:: Data supplied ::
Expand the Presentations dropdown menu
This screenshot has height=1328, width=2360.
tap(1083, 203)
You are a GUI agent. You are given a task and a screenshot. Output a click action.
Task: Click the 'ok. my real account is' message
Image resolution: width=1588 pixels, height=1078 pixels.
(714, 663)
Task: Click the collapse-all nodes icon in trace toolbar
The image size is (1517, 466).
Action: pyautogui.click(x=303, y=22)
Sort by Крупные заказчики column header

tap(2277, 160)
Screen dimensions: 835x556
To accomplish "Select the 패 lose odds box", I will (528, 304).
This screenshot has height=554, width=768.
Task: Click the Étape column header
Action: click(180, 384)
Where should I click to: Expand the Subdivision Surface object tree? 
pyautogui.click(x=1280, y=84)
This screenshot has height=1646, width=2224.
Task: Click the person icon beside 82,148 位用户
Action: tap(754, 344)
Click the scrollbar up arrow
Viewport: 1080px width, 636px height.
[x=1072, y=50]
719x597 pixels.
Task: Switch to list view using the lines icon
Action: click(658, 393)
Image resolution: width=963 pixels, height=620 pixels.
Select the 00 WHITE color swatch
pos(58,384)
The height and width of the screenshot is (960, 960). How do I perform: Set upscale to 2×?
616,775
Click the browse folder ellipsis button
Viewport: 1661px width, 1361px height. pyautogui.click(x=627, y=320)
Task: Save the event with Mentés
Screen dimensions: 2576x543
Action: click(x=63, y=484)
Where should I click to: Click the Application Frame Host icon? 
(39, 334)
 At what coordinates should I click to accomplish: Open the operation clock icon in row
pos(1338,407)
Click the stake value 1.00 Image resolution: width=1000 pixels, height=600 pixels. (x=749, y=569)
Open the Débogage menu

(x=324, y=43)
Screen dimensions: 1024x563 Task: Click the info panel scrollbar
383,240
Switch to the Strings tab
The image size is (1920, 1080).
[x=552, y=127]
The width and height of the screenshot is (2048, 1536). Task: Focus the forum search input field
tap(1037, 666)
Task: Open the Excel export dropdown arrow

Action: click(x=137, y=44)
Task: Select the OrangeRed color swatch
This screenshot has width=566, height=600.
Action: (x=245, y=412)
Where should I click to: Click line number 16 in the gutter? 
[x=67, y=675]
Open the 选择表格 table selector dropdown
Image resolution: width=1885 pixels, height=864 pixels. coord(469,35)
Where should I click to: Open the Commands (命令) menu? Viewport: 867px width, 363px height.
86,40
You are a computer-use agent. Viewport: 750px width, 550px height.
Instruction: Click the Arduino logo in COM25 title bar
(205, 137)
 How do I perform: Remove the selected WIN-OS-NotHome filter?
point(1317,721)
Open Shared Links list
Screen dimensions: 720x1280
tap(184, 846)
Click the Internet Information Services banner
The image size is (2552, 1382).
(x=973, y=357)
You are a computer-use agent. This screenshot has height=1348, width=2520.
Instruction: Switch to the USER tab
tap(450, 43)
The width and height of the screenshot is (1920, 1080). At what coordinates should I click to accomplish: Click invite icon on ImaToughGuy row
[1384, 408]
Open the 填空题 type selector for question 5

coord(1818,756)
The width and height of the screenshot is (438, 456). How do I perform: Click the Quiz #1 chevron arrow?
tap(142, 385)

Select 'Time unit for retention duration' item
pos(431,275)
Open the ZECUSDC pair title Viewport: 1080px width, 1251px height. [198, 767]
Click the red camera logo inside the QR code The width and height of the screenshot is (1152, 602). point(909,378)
:::
# To be done
Copy the whole listing above word for word, line by line, in the same order.

# Written response
Expand the Presentations dropdown menu
This screenshot has height=1328, width=2360.
tap(1083, 203)
You are a GUI agent. You are given a task and a screenshot. Output a click action.
Task: Click the 'ok. my real account is' message
Image resolution: width=1588 pixels, height=1078 pixels.
(714, 663)
Task: Click the collapse-all nodes icon in trace toolbar
The image size is (1517, 466).
Action: pyautogui.click(x=303, y=22)
Sort by Крупные заказчики column header

tap(2277, 160)
Screen dimensions: 835x556
To accomplish "Select the 패 lose odds box", I will (528, 304).
This screenshot has height=554, width=768.
Task: Click the Étape column header
Action: click(180, 384)
Where should I click to: Expand the Subdivision Surface object tree? 
pyautogui.click(x=1280, y=84)
This screenshot has height=1646, width=2224.
Task: Click the person icon beside 82,148 位用户
Action: tap(754, 344)
Click the scrollbar up arrow
Viewport: 1080px width, 636px height.
[x=1072, y=50]
719x597 pixels.
Task: Switch to list view using the lines icon
Action: click(658, 393)
Image resolution: width=963 pixels, height=620 pixels.
Select the 00 WHITE color swatch
pos(58,384)
The height and width of the screenshot is (960, 960). How do I perform: Set upscale to 2×?
616,775
Click the browse folder ellipsis button
Viewport: 1661px width, 1361px height. pyautogui.click(x=627, y=320)
Task: Save the event with Mentés
Screen dimensions: 2576x543
Action: click(x=63, y=484)
Where should I click to: Click the Application Frame Host icon? 
(39, 334)
 At what coordinates should I click to accomplish: Open the operation clock icon in row
pos(1338,407)
Click the stake value 1.00 Image resolution: width=1000 pixels, height=600 pixels. (x=749, y=569)
Open the Débogage menu

(x=324, y=43)
Screen dimensions: 1024x563 Task: Click the info panel scrollbar
383,240
Switch to the Strings tab
The image size is (1920, 1080).
[x=552, y=127]
The width and height of the screenshot is (2048, 1536). Task: Focus the forum search input field
tap(1037, 666)
Task: Open the Excel export dropdown arrow

Action: click(x=137, y=44)
Task: Select the OrangeRed color swatch
This screenshot has width=566, height=600.
Action: (x=245, y=412)
Where should I click to: Click line number 16 in the gutter? 
[x=67, y=675]
Open the 选择表格 table selector dropdown
Image resolution: width=1885 pixels, height=864 pixels. coord(469,35)
Where should I click to: Open the Commands (命令) menu? Viewport: 867px width, 363px height.
86,40
You are a computer-use agent. Viewport: 750px width, 550px height.
Instruction: Click the Arduino logo in COM25 title bar
(205, 137)
 How do I perform: Remove the selected WIN-OS-NotHome filter?
point(1317,721)
Open Shared Links list
Screen dimensions: 720x1280
tap(184, 846)
Click the Internet Information Services banner
The image size is (2552, 1382).
(x=973, y=357)
You are a computer-use agent. This screenshot has height=1348, width=2520.
Instruction: Switch to the USER tab
tap(450, 43)
The width and height of the screenshot is (1920, 1080). At what coordinates should I click to accomplish: Click invite icon on ImaToughGuy row
[1384, 408]
Open the 填空题 type selector for question 5

coord(1818,756)
The width and height of the screenshot is (438, 456). How do I perform: Click the Quiz #1 chevron arrow?
tap(142, 385)

Select 'Time unit for retention duration' item
pos(431,275)
Open the ZECUSDC pair title Viewport: 1080px width, 1251px height. [198, 767]
Click the red camera logo inside the QR code The width and height of the screenshot is (1152, 602). point(909,378)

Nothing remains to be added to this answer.